Subject Tree Categorization

Subject tree allows organizing SQL summaries by domain and layers. In CLI mode, include it in your question:

Example with subject_tree:

/gen_sql_summary Analyze this SQL: SELECT SUM(revenue) FROM sales, subject_tree: sales/reporting/revenue_analysis

Example without subject_tree:

/gen_sql_summary Analyze this SQL: SELECT SUM(revenue) FROM sales

When subject_tree is provided, the SQL summary will be categorized accordingly (e.g., domain: sales, layer1: reporting, layer2: revenue_analysis). If not provided, the agent operates in learning mode and automatically suggests categories based on: - Existing subject trees in the Knowledge Base - Similar SQL summaries (top 5 most similar queries)

YAML Structure

The generated SQL summary follows this structure:

id: "abc123def456..."                      # Auto-generated MD5 hash
name: "Revenue by Region"                  # Descriptive name (max 20 chars)
sql: |                                     # Complete SQL query
  SELECT
    region,
    SUM(revenue) as total_revenue
  FROM sales
  GROUP BY region
comment: "Calculate total revenue grouped by region"
summary: "This query aggregates total revenue from the sales table, grouping results by geographic region. It uses SUM aggregation to calculate revenue totals for each region."
filepath: "/Users/you/.datus/data/reference_sql/revenue_by_region.yml"

Dataset extract:
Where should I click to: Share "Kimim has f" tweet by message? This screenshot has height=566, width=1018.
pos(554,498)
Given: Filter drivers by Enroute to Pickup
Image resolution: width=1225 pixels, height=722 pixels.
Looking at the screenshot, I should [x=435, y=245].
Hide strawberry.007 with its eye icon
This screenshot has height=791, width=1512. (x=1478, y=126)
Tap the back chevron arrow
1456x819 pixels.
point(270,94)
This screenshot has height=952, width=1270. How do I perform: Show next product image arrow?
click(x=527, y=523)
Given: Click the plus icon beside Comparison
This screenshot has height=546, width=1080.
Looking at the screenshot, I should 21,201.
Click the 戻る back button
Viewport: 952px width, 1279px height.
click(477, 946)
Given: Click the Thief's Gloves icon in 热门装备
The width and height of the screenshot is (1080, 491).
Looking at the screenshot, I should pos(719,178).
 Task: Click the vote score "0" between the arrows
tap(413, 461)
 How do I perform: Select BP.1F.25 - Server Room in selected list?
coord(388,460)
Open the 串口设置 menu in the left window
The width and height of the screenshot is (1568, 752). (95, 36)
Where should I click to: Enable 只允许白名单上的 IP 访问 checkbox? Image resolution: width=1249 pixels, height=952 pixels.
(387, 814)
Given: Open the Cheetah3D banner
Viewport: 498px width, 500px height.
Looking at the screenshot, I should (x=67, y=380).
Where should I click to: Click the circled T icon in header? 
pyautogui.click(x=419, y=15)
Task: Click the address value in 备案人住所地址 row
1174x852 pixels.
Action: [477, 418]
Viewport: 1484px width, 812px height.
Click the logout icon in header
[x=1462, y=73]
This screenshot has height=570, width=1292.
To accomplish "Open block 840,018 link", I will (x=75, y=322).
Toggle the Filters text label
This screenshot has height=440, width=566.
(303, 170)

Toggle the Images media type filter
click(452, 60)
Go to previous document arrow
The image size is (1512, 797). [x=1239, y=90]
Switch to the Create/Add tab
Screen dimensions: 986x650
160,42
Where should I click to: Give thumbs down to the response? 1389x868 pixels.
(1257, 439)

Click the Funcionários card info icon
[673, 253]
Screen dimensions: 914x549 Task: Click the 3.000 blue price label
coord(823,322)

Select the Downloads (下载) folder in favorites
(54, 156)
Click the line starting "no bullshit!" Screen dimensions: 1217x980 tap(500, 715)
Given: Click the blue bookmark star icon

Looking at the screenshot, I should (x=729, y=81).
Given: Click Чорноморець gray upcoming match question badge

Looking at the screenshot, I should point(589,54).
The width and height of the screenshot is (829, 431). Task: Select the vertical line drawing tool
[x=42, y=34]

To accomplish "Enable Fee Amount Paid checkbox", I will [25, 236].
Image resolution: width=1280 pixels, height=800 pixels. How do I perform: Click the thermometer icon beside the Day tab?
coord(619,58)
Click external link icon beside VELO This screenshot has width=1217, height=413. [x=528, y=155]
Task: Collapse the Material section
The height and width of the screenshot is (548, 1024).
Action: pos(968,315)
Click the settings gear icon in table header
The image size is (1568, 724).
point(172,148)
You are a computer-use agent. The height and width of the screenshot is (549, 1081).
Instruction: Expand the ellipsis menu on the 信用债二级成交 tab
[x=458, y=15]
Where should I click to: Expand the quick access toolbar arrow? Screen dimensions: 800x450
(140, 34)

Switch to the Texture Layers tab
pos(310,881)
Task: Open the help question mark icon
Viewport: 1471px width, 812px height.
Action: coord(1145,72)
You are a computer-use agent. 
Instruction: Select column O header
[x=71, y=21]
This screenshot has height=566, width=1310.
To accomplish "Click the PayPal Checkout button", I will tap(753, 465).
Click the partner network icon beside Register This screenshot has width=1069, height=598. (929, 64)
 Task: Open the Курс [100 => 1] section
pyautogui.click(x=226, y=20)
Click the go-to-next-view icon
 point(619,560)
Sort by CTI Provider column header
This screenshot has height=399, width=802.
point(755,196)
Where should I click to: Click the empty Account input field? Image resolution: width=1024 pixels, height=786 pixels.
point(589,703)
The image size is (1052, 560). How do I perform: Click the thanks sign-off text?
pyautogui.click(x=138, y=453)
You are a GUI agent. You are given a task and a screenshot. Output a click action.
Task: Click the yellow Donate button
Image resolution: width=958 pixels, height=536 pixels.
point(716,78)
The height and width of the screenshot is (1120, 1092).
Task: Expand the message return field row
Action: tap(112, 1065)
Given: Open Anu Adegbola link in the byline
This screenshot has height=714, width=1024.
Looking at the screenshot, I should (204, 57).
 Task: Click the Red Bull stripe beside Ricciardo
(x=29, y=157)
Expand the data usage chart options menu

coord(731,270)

Required work:
[1] On the subject tree page, what is the maximum length of the descriptive name in a generated SQL summary?
[2] Reproduce the passage of the subject tree page starting at "When subject_tree is" and ending at "most similar queries)".

Written answers:
[1] 20 characters.

[2]
When subject_tree is provided, the SQL summary will be categorized accordingly (e.g., domain: sales, layer1: reporting, layer2: revenue_analysis). If not provided, the agent operates in learning mode and automatically suggests categories based on: - Existing subject trees in the Knowledge Base - Similar SQL summaries (top 5 most similar queries)